— start EXTRACT PROVIDED —

At this point, Peter is confused about the phrase “to go out of himself,” because this phrase is also used to describe the Apostle Peter, who, after his miraculous escape from prison, “came to himself” once the angel had left him. Gregory explains that there are two ways in which we can go out of ourselves. We can fall beneath ourselves like the prodigal son by feeding the pigs with “a wandering mind and by impurity.” Likewise, we fall beneath ourselves by falling into mimetic rivalry, as Benedict did when he accepted the ill-advised invitation to be the abbot of a bad community. It is also possible, however, to be raised above ourselves by “the grace of contemplation.” When the Apostle Peter’s soul was put into ecstacy by the angel, he was outside himself “but above himself.” Both the prodigal son and the Apostle Peter returned to themselves, but from opposite directions. “One left the way of error and recollected himself in his heart, the other returned from the summit of contemplation.” Likewise, Benedict himself was raised “towards the heights” by the “ardors of contemplation” when he “left himself beneath himself.” That is, by returning to himself so that he could move out of himself in a good way, Benedict imitated the Apostle Peter.
In Gregory’s scheme of things, returning to oneself is tantamount to returning to God. If one hasn’t returned to God, one hasn’t really returned to oneself. But by returning to himself, Benedict “looked at himself before the eyes of the Creator.” Benedict’s withdrawal, then, was not an antisocial withdrawal from humanity, but a withdrawal from the mimetic vortex that holds humanity in thrall. One of the important effects of withdrawing to himself in God was that Benedict let go of whatever anger or resentment he might have had with the monks who tried to poison him. Otherwise, he would have remained caught in their mimetic vortex no matter where he was. As it turned out, Benedict’s withdrawal to his solitary cave after the attempted poisoning was not a long one. Gregory goes on to tell Peter that “as soon as he abandoned these incorrigible men in order to live with himself, he was able to revive the spiritual life in a multitude of souls.”

— end EXTRACT PROVIDED —
— start STORED DATA —

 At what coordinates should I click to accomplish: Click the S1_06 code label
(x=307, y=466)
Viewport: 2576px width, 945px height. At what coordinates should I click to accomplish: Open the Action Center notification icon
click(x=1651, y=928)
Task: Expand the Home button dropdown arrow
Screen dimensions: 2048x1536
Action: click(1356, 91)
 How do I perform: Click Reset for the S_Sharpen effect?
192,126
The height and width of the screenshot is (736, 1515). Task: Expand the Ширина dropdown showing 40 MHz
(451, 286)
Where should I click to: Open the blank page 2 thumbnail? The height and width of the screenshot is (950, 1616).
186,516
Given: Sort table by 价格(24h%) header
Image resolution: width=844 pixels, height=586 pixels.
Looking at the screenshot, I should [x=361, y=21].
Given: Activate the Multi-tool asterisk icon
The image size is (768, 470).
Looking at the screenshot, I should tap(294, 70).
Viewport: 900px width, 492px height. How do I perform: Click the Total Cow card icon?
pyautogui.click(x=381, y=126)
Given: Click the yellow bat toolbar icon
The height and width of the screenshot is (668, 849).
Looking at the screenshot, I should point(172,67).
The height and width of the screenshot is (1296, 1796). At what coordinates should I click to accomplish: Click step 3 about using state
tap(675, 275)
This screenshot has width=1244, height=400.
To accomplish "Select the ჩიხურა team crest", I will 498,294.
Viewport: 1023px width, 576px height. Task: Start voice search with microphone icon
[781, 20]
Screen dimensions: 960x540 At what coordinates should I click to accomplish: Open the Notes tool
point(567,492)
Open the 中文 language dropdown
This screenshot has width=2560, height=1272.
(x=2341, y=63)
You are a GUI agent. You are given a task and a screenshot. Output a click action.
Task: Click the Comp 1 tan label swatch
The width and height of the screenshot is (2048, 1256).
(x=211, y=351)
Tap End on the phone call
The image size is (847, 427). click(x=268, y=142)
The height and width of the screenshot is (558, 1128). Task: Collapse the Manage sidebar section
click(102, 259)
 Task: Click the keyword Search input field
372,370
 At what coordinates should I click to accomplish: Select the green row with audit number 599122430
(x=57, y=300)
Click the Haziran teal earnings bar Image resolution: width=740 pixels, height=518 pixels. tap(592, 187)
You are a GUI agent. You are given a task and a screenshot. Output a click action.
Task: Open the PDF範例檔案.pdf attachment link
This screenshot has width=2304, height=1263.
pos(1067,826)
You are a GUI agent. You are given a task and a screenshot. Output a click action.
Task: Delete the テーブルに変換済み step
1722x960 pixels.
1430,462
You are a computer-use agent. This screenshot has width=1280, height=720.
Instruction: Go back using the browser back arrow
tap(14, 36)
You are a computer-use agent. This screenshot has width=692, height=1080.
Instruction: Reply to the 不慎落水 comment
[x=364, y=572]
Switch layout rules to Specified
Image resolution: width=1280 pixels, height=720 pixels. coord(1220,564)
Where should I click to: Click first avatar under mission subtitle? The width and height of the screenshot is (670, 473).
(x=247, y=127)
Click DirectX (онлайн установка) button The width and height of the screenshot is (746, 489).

— end STORED DATA —

**WRITTEN EXERCISE:** Carry the passage on Gregory's account of Benedict's withdrawal further, picking up right after its final sentence. The listing plays no part in this work.

**WRITTEN RESPONSE:**
This story shows that there are some human situations that one cannot fix. Maybe another abbot would be able to wean this community from their vices and win them for Christ. Benedict was not that person. Gregory drives home this point, by referring to the Apostle Paul’s need to escape from Damascus because it was not possible to accomplish anything there at that time. If one is not the right person to help another, it is inevitable that attempting to reform that person will become a tug-of-war of mimetic rivalry. Because he was“outside himself,” Benedict could not discern the right approach to these monks. After withdrawing and re-entering himself so as to dwell “within himself,” Benedict learned a more moderate approach embodied in his Rule that would make him the model for abbots. This withdrawal, then, was a preparation for re-entering society in the right way with the ability to model a non-conflictual way of living that drew other people to him.
Benedict’s Middle Maturity as Monastic Leader:
Love and Grief for an Enemy
At Subiaco, Benedict founded a cluster of monasteries where he imitated biblical figures as naturally as he breathed the air. When the leader of one of Benedict’s monasteries complained of a monk who failed to attend the Divine Office, Benedict went to investigate for himself. He immediately saw the demon pulling the monk away from worship. Like Elisha, he prayed that the father would see the demon as well, but it was the monk Maurus who was granted that level of discernment. Benedict promptly set this monk’s priorities straight and that was the end of the matter.
We now come to the first two events listed in Peter the Deacon’s outburst in the epigraph. When some monks complained of the difficult and dangerous journey they had to take down a mountain to draw water, Benedict struck a rock to make water to flow out from it. This recalls the incident at Meribah where Moses struck the rock in the desert to give water to the thirsting Israelites. In the second event, a novice, who was a Goth, was clearing space for a garden with a borrowed tool when he dropped it in the water. As Elisha made a tool borrowed by a prophet float to the top of the water, Benedict pulled off the same trick to save the tool. That Benedict had accepted a Goth into his monastery was a miracle of forgiveness since, under Theodoric, the Goths had recently taken over the western half of the Roman Empire.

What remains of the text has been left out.